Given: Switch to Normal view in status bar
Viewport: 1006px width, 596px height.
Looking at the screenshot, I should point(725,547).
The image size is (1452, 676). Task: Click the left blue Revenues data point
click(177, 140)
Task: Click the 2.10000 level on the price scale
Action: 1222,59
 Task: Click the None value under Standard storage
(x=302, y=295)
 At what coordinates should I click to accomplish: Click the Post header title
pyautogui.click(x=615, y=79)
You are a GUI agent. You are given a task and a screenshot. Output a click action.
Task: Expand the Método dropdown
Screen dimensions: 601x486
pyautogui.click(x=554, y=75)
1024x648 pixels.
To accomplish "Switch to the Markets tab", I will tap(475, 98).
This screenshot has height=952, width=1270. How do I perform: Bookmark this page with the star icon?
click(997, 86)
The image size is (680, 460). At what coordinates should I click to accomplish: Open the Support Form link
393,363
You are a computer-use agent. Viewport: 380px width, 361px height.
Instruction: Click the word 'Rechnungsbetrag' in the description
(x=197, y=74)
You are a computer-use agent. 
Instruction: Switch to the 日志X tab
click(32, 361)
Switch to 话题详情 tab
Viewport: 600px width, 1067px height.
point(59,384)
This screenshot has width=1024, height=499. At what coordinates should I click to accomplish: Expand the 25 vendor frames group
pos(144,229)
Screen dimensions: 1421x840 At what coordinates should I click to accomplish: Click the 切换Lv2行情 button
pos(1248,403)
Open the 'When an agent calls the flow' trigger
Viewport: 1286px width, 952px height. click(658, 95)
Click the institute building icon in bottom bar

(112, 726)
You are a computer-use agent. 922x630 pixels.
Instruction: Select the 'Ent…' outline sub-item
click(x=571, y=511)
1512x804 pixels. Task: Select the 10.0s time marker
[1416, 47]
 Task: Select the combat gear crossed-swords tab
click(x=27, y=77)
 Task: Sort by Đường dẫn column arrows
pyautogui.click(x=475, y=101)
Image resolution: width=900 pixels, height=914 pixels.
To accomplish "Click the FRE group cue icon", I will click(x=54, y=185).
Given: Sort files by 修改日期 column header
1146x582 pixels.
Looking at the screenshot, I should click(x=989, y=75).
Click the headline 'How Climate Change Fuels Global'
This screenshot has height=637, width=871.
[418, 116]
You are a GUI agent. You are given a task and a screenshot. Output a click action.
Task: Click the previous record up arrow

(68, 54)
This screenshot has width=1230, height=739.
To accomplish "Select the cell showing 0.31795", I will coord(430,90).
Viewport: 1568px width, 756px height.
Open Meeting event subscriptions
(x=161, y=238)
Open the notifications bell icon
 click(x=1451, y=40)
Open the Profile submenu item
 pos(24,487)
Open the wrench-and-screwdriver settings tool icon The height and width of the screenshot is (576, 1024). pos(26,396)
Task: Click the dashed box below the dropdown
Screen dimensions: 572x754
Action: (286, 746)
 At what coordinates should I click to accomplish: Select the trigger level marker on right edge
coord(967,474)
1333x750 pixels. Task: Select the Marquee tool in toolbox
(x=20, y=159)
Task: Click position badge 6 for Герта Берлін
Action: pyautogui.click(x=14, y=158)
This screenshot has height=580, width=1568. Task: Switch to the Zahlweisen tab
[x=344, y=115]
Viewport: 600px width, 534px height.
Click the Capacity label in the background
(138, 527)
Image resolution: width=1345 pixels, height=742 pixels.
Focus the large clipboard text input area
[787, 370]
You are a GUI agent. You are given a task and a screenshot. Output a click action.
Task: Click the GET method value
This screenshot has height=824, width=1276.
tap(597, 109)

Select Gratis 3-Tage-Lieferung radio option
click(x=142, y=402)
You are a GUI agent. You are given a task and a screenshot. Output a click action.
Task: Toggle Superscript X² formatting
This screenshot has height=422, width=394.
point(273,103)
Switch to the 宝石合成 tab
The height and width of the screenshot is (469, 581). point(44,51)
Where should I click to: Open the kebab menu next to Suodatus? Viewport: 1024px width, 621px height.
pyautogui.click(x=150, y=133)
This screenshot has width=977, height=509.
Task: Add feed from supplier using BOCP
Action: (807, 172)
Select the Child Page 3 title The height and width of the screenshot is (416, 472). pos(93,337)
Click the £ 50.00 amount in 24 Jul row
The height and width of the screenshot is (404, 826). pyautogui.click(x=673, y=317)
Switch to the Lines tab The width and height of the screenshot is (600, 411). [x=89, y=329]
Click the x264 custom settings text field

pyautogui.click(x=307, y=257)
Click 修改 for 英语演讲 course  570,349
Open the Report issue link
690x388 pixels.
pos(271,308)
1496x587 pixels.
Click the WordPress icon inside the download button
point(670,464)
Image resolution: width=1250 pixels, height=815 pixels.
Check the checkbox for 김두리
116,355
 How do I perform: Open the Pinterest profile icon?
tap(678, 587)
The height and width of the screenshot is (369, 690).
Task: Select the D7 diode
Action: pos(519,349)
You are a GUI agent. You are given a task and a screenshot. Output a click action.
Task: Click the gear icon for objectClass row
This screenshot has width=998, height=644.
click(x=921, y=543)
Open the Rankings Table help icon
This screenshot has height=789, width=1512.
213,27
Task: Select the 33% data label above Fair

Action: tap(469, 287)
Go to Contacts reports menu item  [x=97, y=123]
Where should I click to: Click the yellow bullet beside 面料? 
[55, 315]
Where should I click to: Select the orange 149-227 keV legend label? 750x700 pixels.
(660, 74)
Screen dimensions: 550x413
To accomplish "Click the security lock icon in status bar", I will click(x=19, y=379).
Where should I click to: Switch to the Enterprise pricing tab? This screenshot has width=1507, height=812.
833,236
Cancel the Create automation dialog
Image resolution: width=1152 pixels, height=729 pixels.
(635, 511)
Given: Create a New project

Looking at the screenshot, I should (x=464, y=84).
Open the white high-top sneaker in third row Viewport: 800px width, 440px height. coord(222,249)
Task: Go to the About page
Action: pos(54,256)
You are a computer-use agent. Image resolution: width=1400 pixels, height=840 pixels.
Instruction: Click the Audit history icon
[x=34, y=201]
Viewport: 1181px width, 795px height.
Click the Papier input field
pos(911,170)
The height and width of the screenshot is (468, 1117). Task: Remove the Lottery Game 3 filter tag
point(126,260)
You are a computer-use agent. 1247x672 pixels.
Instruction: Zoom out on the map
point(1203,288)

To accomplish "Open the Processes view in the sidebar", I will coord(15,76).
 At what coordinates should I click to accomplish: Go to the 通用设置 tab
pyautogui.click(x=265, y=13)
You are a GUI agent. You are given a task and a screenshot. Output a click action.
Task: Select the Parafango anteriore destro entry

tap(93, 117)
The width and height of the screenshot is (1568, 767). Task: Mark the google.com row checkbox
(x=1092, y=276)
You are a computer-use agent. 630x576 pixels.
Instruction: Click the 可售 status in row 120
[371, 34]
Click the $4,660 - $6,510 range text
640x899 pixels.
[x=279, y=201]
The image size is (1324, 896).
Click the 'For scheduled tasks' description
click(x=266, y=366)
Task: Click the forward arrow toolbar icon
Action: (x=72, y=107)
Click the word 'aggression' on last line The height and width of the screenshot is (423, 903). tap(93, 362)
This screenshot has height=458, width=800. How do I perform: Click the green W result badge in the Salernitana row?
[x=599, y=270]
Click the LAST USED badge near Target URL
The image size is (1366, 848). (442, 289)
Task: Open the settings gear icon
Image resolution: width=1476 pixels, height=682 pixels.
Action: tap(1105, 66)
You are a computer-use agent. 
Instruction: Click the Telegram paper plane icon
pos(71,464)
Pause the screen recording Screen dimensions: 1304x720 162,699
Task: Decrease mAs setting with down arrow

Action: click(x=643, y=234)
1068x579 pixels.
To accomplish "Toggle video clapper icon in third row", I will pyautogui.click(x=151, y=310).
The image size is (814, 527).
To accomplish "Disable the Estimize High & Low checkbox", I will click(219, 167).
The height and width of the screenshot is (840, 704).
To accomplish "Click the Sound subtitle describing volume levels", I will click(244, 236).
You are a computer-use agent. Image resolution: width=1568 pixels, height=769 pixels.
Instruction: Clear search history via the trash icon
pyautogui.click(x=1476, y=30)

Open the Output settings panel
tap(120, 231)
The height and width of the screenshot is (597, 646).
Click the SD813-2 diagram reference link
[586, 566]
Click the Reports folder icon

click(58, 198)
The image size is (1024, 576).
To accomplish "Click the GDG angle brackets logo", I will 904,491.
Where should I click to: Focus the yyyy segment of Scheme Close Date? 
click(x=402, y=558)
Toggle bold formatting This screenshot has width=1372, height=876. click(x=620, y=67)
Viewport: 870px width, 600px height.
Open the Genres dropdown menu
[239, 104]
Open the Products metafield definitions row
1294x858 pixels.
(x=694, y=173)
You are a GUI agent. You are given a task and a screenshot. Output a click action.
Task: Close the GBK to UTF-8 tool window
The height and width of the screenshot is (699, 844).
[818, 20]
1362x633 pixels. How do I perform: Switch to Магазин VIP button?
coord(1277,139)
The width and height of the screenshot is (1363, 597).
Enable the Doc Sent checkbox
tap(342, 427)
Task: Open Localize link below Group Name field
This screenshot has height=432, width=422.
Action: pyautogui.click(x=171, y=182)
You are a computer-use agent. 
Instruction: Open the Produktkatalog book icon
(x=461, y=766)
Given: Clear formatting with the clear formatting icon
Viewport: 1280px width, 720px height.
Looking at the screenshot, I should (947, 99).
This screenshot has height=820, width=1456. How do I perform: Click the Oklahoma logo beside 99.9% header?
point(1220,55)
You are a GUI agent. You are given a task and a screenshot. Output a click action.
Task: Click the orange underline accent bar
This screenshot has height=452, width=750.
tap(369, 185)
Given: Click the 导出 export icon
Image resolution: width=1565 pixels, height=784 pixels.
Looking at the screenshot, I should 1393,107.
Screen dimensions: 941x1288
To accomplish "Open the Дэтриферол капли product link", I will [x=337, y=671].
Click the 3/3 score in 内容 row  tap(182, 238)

____________________

What is expected:
Report all lines above with "formatting".

Answer area:
Task: Toggle Superscript X² formatting
Toggle bold formatting This screenshot has width=1372, height=876. click(x=620, y=67)
Given: Clear formatting with the clear formatting icon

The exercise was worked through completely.